§ Work to complete: Go to the line with "Open author Claire R Morton's link" in the records below, then output it and each following line exactly, up to and including the line with "This screenshot has width=1000, height=586.". Skip pictures and add nothing.

§ Dataset entries:
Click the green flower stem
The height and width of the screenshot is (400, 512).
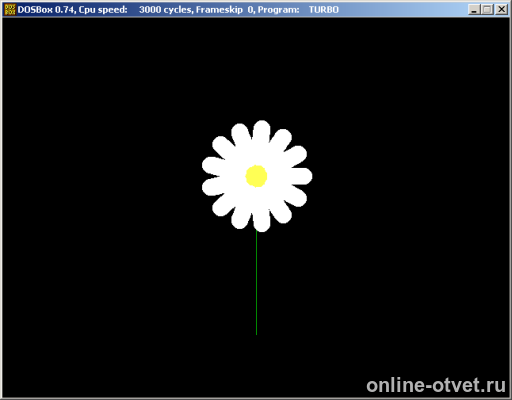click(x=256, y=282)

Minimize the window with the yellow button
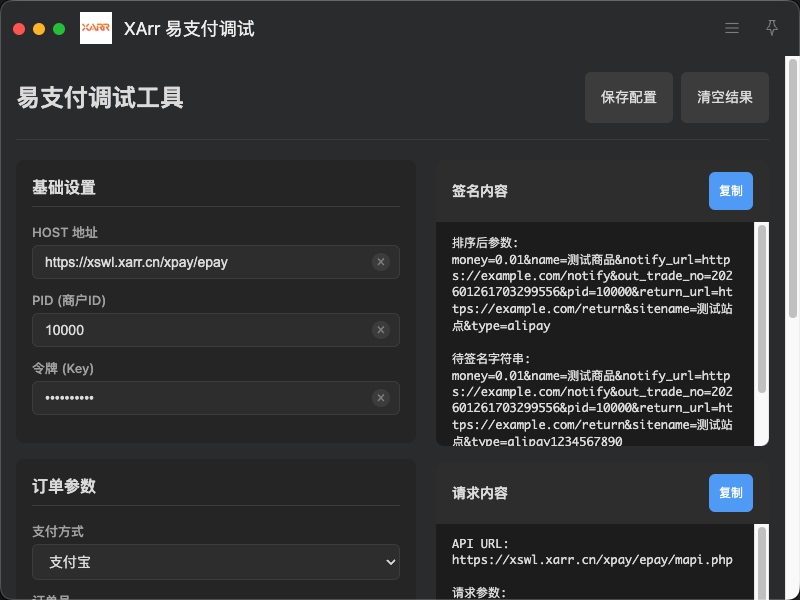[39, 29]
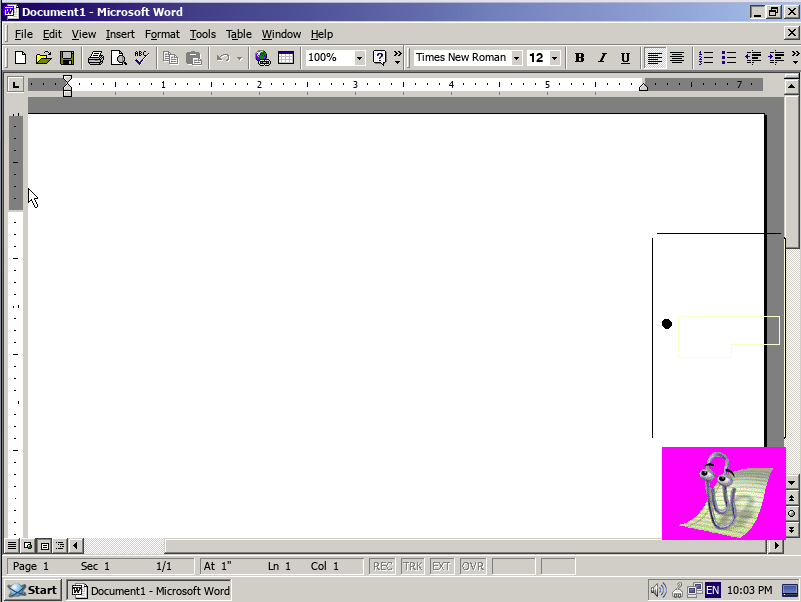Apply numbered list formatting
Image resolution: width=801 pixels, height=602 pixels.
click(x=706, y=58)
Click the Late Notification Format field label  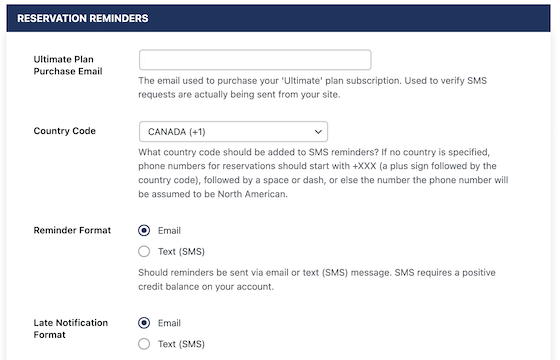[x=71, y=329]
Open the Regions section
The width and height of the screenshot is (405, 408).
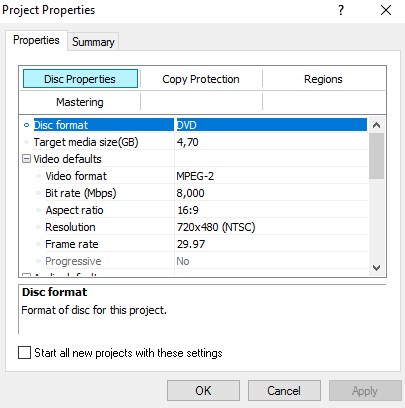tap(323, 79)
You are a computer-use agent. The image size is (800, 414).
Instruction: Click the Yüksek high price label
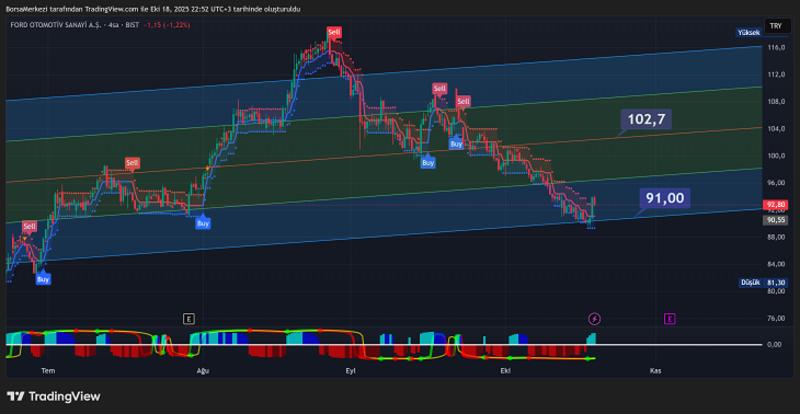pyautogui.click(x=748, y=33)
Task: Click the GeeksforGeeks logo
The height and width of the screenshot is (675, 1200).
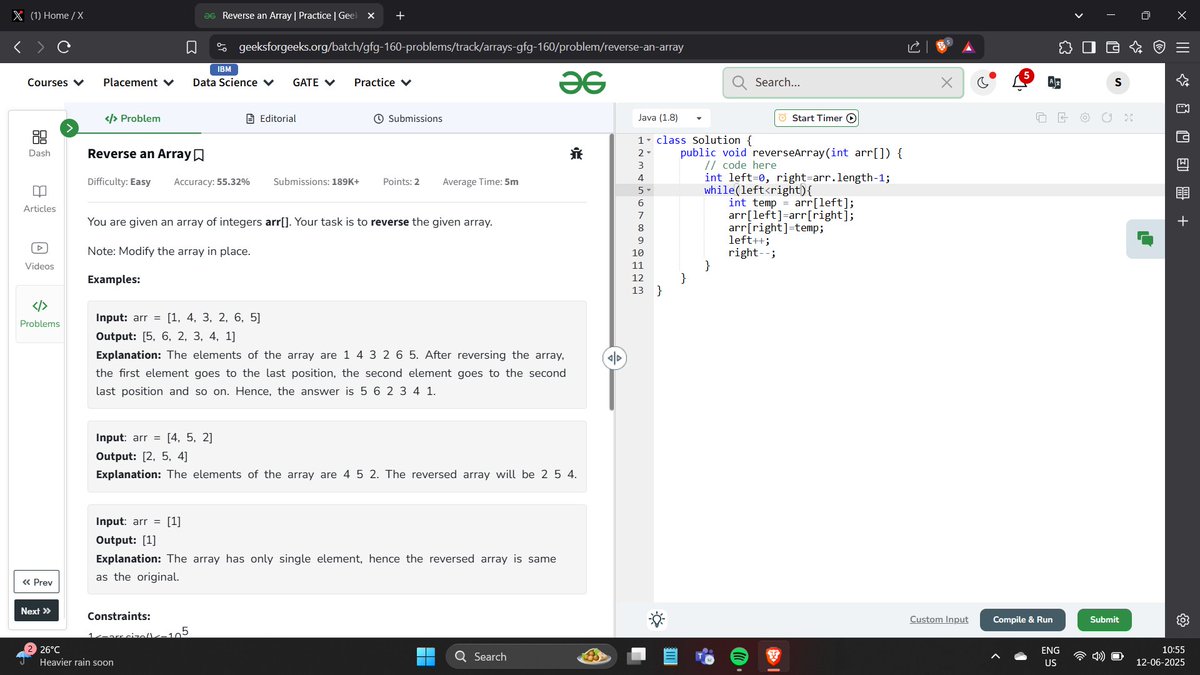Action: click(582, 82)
--
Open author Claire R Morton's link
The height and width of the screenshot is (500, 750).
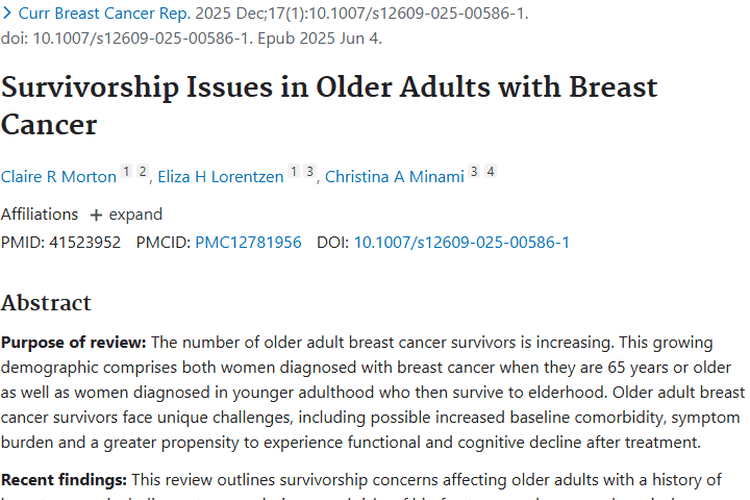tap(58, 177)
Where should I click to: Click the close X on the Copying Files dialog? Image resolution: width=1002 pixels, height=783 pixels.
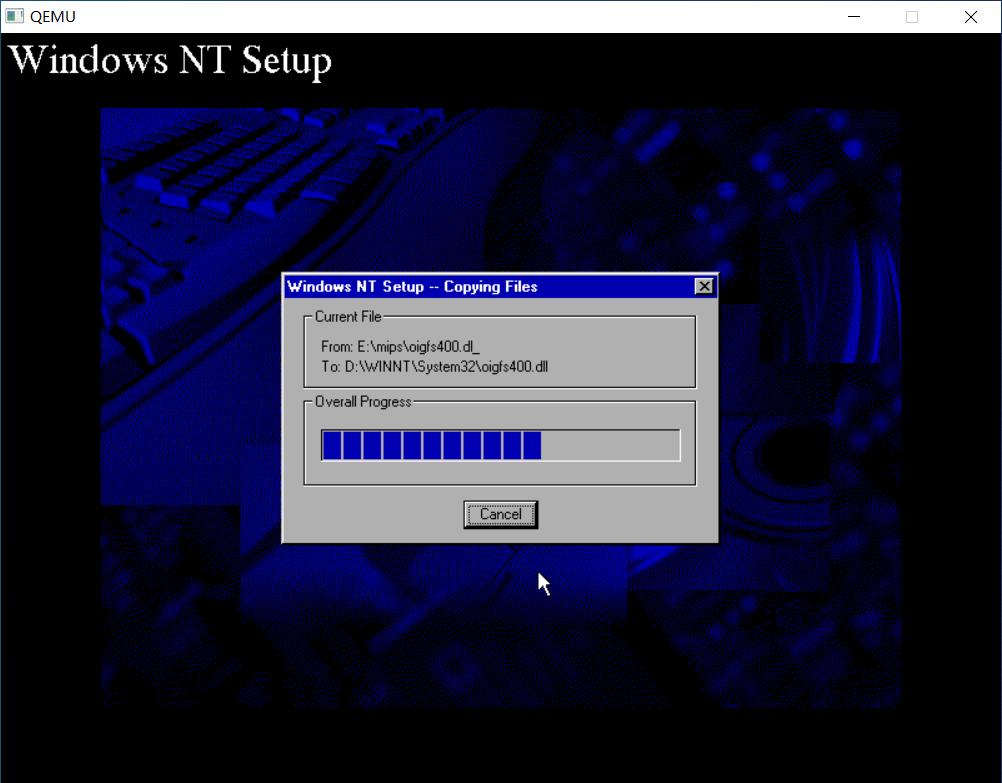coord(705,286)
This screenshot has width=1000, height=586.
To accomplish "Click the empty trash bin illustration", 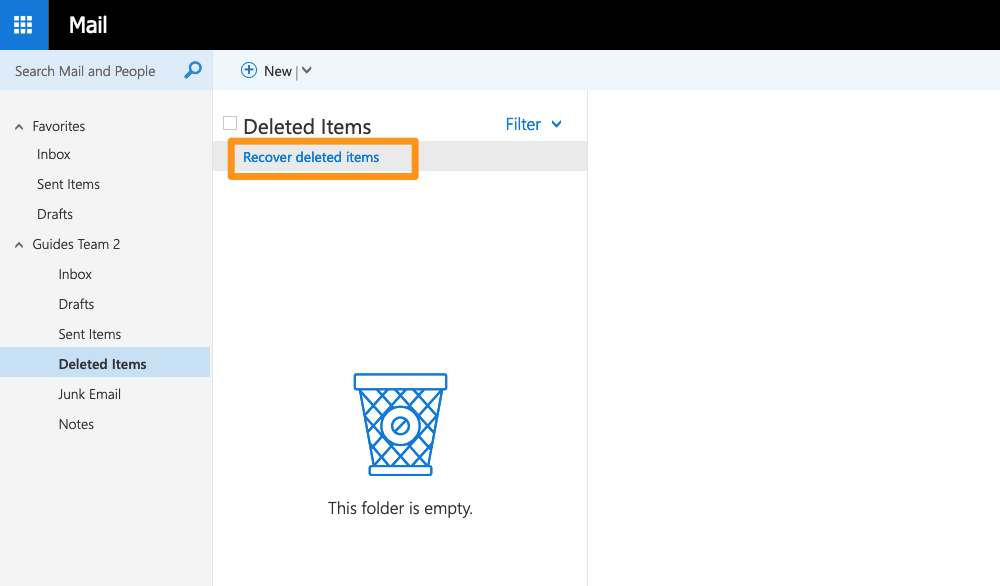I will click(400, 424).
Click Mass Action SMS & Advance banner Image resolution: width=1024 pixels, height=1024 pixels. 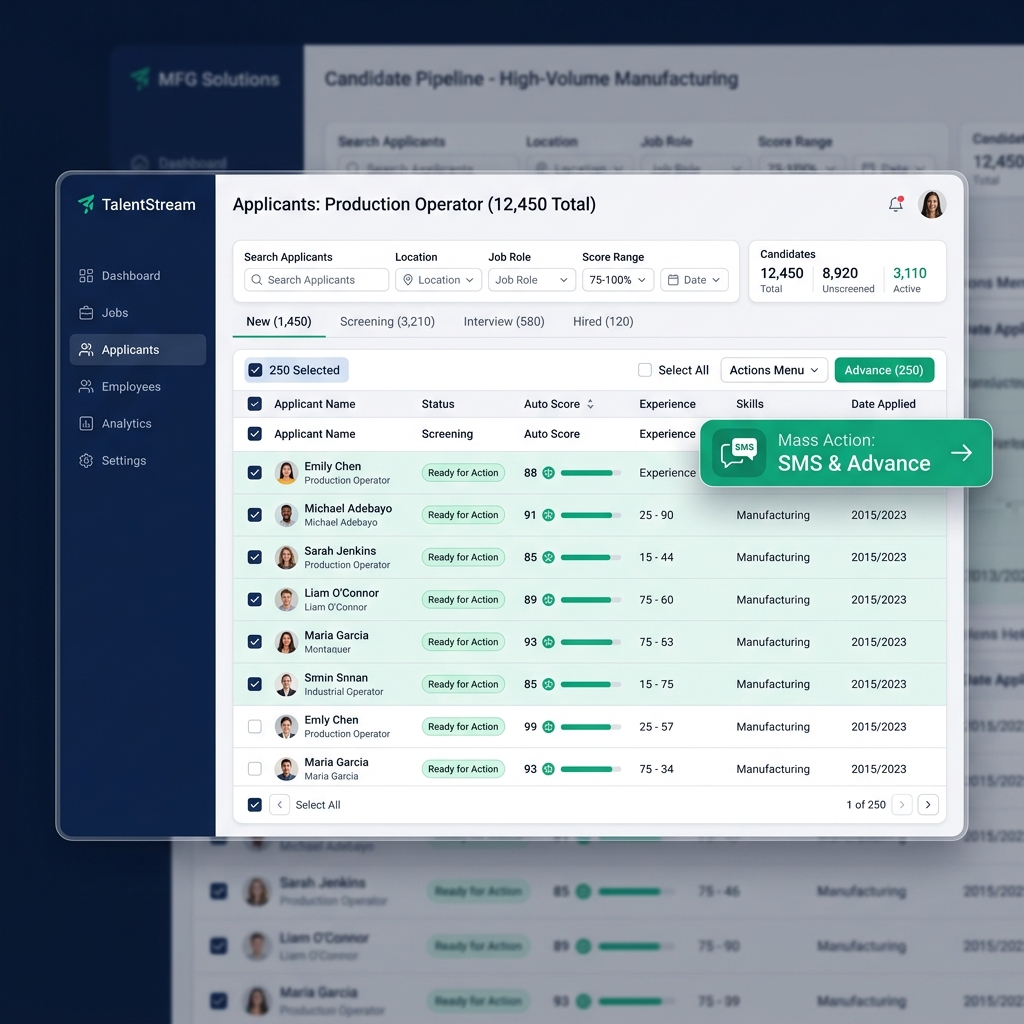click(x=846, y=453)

§ Exercise answer:
Open author Claire R Morton's link
The height and width of the screenshot is (500, 750).
tap(58, 177)
Where should I click to: Click the close X on the Copying Files dialog? Image resolution: width=1002 pixels, height=783 pixels.
coord(705,286)
This screenshot has width=1000, height=586.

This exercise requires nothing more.